#### WHAT IS ASKED
Rewrite the records from the line with "999x634 pixels. At" up to and including the line with "click(1073, 346)", changing "Umbrella" to "Bluetooth" and keeping everything else the same. Give only those lines.

#### SUPPLIED MATERIAL

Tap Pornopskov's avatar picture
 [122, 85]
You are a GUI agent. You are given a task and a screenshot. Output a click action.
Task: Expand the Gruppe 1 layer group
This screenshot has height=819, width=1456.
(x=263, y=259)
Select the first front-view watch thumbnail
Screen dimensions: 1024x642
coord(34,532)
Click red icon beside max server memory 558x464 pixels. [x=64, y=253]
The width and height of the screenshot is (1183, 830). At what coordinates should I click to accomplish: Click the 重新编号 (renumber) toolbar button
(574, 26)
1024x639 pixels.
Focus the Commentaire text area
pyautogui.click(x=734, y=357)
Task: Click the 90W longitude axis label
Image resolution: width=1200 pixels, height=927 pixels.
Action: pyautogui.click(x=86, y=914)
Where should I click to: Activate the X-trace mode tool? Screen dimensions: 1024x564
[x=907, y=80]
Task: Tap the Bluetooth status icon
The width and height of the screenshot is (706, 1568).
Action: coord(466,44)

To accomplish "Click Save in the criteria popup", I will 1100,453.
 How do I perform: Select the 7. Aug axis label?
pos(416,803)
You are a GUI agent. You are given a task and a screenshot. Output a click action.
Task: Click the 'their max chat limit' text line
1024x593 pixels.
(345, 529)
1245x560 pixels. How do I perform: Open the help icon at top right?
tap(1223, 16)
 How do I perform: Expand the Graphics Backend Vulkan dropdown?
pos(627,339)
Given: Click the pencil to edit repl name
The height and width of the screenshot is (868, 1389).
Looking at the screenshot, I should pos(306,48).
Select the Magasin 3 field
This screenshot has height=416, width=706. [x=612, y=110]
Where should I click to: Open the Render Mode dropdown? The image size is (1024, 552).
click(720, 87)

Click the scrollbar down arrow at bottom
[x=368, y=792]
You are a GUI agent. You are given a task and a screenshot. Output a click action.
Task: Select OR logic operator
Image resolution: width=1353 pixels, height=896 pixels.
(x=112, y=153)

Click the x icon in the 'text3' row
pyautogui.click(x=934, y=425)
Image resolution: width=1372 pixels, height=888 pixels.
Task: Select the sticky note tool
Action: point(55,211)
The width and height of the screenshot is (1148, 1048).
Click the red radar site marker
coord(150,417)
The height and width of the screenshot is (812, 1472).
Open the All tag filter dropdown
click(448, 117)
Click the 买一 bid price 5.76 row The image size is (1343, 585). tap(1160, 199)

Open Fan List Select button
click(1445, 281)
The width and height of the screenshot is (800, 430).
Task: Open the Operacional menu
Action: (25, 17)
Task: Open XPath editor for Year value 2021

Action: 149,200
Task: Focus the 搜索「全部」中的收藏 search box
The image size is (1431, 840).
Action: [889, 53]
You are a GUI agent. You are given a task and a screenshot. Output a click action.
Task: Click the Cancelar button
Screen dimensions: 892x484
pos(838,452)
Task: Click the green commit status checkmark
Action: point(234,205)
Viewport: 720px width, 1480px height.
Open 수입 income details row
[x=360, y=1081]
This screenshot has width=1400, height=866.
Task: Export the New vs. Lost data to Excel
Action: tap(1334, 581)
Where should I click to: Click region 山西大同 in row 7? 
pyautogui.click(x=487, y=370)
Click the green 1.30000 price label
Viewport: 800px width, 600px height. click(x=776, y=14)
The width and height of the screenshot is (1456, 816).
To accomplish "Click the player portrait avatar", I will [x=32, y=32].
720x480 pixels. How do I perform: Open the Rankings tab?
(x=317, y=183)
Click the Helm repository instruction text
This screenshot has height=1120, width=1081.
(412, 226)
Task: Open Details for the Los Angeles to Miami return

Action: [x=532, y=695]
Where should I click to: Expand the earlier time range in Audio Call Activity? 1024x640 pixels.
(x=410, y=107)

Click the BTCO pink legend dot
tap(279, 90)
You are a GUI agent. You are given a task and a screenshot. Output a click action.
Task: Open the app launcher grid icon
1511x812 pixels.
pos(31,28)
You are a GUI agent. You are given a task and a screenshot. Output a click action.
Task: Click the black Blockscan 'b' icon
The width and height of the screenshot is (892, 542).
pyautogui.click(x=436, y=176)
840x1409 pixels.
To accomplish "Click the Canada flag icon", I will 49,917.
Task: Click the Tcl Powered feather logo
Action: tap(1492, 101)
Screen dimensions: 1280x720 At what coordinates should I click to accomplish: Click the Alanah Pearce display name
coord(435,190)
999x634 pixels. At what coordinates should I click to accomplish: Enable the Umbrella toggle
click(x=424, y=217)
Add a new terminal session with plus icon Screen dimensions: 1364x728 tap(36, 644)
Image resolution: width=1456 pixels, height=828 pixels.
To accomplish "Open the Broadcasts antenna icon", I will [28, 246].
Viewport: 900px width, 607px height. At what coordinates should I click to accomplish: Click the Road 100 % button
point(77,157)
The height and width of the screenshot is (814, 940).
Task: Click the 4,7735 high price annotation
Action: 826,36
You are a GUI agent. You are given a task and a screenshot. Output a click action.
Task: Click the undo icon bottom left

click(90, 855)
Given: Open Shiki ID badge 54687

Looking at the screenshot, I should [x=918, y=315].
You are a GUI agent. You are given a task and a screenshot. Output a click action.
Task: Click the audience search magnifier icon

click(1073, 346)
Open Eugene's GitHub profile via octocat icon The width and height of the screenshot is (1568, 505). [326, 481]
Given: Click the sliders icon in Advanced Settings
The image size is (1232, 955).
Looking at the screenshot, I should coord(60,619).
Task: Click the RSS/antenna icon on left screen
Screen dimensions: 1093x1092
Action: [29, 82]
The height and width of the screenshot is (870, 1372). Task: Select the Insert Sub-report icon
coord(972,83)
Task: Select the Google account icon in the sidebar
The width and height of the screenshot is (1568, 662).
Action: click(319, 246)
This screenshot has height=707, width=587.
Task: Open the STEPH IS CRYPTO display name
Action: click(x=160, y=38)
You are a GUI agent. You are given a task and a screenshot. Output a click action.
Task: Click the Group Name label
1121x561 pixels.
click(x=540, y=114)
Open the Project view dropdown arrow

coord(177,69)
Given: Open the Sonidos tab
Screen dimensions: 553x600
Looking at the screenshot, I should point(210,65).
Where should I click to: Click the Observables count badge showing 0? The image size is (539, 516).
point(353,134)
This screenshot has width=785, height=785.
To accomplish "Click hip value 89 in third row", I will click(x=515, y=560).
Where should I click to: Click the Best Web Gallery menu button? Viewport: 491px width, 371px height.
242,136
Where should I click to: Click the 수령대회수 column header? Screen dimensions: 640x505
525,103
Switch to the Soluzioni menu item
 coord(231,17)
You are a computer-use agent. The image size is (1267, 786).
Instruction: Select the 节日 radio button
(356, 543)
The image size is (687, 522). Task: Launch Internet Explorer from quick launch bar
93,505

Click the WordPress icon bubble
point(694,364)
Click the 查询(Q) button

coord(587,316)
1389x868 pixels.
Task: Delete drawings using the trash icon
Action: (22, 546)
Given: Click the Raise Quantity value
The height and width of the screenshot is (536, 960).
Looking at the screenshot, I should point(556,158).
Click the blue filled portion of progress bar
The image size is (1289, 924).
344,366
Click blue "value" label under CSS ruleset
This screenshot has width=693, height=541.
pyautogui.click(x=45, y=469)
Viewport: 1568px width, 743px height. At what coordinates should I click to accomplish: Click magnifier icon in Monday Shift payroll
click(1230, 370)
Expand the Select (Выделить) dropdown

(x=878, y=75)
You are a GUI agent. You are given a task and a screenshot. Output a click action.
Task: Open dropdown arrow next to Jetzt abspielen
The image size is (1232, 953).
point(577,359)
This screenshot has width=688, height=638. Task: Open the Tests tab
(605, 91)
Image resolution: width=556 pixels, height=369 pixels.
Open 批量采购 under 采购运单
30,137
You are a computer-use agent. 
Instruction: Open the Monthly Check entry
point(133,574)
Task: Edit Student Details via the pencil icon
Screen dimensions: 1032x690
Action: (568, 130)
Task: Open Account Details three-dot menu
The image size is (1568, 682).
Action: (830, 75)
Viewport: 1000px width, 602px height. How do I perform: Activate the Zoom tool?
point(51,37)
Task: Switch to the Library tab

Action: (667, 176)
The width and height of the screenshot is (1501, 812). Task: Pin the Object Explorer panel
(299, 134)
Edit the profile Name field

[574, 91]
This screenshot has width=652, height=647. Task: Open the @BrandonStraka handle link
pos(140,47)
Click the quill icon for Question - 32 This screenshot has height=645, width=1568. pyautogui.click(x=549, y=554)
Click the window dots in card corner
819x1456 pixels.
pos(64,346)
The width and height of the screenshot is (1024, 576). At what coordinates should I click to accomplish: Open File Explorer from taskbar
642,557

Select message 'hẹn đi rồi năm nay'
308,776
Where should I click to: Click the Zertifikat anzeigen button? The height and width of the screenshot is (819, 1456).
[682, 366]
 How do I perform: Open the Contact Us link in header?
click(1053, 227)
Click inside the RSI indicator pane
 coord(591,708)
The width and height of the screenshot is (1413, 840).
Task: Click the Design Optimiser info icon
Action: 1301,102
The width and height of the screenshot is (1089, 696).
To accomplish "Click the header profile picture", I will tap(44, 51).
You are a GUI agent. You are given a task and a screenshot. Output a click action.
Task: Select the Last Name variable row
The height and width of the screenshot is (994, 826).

#### SOLUTION BELOW
999x634 pixels. At what coordinates should I click to accomplish: Enable the Bluetooth toggle
click(x=424, y=217)
Add a new terminal session with plus icon Screen dimensions: 1364x728 tap(36, 644)
Image resolution: width=1456 pixels, height=828 pixels.
To accomplish "Open the Broadcasts antenna icon", I will [28, 246].
Viewport: 900px width, 607px height. At what coordinates should I click to accomplish: Click the Road 100 % button
point(77,157)
The height and width of the screenshot is (814, 940).
Task: Click the 4,7735 high price annotation
Action: 826,36
You are a GUI agent. You are given a task and a screenshot. Output a click action.
Task: Click the undo icon bottom left

click(90, 855)
Given: Open Shiki ID badge 54687

Looking at the screenshot, I should [x=918, y=315].
You are a GUI agent. You are given a task and a screenshot. Output a click action.
Task: Click the audience search magnifier icon

click(1073, 346)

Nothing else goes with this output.